*** Opening of TASK MATERIAL ***

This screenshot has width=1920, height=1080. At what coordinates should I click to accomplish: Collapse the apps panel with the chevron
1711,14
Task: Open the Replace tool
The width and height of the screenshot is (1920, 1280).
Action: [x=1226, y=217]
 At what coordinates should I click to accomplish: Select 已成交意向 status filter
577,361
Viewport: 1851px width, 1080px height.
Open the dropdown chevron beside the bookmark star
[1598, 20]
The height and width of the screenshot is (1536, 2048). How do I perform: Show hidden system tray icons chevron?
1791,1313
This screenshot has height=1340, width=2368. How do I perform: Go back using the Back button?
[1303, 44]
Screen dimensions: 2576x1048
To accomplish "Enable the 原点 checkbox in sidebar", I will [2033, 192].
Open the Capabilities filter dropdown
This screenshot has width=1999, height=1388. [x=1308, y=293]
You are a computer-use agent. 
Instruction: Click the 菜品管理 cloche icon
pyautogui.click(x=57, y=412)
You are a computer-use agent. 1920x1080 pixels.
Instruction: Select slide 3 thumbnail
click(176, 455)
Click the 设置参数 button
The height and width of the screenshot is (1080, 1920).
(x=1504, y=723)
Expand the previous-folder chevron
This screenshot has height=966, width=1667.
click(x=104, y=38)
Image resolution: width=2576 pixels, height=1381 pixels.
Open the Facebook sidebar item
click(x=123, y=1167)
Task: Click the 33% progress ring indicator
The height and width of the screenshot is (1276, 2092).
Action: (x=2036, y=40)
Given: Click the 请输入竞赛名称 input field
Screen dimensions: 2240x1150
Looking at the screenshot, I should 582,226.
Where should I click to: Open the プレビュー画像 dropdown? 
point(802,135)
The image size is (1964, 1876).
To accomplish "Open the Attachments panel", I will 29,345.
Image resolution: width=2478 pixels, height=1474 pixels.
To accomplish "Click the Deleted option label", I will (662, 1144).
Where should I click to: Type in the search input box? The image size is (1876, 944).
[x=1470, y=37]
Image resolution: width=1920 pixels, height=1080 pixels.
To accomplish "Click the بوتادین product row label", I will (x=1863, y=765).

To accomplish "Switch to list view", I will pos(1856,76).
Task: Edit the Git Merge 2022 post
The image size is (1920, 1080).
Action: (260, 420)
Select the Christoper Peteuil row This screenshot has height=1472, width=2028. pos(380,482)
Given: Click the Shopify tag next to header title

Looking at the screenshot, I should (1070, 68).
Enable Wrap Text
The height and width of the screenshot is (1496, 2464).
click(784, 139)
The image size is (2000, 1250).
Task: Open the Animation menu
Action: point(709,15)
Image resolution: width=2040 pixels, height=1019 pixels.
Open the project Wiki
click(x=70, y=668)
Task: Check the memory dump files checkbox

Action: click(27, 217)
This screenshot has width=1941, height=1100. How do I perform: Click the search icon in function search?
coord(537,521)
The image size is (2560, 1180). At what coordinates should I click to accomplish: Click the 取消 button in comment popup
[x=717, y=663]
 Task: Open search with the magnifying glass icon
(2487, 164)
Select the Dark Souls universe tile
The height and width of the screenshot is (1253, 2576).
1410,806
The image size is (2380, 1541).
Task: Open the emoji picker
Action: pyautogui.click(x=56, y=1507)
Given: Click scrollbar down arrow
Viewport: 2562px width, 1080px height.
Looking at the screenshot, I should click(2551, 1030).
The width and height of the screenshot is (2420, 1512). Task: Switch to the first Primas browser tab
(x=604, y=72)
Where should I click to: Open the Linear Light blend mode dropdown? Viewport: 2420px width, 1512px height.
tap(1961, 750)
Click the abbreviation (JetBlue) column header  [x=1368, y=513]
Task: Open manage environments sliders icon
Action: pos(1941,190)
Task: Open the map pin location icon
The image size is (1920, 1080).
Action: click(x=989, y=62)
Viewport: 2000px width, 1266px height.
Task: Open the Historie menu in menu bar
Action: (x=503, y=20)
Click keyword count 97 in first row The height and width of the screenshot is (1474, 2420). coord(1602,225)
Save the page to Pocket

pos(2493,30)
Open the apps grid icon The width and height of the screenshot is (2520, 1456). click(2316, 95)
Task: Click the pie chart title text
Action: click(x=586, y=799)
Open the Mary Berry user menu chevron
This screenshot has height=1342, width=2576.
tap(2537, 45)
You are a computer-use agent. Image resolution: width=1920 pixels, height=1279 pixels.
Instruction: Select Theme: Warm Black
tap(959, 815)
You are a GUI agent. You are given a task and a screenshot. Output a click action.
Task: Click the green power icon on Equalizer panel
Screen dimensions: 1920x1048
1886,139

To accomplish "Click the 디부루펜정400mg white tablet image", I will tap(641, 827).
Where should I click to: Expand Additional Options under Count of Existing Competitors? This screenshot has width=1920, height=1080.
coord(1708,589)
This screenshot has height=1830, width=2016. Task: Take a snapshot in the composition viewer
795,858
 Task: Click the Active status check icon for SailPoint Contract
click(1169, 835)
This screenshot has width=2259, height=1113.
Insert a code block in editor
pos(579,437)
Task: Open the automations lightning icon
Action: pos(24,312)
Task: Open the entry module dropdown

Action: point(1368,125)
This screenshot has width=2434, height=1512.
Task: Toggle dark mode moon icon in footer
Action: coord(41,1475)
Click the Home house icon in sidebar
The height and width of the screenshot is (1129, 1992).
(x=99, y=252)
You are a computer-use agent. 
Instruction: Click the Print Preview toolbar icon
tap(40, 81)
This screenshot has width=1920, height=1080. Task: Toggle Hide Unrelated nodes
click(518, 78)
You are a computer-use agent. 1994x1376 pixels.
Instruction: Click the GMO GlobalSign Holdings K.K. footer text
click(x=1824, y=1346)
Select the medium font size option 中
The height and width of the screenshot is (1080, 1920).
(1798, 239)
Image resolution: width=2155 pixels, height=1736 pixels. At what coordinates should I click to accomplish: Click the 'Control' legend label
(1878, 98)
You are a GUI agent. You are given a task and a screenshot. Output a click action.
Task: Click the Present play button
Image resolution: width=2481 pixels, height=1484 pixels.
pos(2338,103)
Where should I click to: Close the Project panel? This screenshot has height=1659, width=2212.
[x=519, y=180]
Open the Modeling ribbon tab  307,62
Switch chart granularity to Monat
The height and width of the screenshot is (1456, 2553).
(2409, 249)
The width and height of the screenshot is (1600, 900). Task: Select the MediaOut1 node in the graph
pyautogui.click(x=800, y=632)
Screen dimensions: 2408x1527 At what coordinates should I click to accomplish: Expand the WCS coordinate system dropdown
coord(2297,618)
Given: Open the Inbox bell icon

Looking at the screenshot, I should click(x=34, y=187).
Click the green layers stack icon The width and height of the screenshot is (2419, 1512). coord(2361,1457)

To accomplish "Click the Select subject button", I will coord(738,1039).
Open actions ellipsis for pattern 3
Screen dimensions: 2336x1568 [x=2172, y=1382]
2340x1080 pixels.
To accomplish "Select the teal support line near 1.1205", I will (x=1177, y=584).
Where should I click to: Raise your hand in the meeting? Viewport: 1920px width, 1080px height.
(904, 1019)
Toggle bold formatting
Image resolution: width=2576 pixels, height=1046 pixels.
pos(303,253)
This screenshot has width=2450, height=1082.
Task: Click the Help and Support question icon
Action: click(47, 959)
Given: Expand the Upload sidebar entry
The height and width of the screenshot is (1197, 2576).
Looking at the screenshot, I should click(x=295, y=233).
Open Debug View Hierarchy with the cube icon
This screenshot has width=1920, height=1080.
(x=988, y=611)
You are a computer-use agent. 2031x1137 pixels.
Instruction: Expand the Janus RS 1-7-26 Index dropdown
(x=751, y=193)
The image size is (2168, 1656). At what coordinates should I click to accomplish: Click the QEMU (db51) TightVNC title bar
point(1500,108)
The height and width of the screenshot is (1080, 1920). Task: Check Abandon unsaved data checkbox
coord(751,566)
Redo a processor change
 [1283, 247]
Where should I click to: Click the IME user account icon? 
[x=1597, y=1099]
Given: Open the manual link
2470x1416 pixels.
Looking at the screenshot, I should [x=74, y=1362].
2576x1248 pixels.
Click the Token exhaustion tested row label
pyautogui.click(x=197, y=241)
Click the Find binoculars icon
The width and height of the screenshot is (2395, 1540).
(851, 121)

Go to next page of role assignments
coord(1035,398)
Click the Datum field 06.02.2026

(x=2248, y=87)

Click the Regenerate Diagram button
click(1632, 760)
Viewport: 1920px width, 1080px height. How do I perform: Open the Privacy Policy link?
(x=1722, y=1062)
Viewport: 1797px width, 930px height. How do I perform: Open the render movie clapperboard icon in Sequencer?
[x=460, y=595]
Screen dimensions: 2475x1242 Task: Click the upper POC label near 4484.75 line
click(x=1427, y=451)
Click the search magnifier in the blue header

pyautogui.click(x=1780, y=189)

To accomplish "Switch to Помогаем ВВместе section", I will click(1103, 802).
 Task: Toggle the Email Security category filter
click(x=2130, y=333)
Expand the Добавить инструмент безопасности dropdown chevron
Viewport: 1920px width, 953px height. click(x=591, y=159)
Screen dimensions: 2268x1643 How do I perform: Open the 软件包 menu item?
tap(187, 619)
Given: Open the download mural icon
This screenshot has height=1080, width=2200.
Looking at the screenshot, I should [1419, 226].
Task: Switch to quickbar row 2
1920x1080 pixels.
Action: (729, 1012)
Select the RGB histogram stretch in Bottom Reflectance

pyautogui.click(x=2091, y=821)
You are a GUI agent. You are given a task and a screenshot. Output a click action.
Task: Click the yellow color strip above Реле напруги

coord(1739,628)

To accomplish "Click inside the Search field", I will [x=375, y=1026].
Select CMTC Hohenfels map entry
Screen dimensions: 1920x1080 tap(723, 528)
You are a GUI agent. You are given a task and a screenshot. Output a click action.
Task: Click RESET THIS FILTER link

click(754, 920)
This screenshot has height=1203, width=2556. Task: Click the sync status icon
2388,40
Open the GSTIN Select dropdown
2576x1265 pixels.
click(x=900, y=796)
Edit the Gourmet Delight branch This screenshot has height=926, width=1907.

*** Close of TASK MATERIAL ***

If a line above holds the string "green", return it as it stands.

(ANSWER BOX)
Task: Click the green power icon on Equalizer panel
Click the green layers stack icon The width and height of the screenshot is (2419, 1512). coord(2361,1457)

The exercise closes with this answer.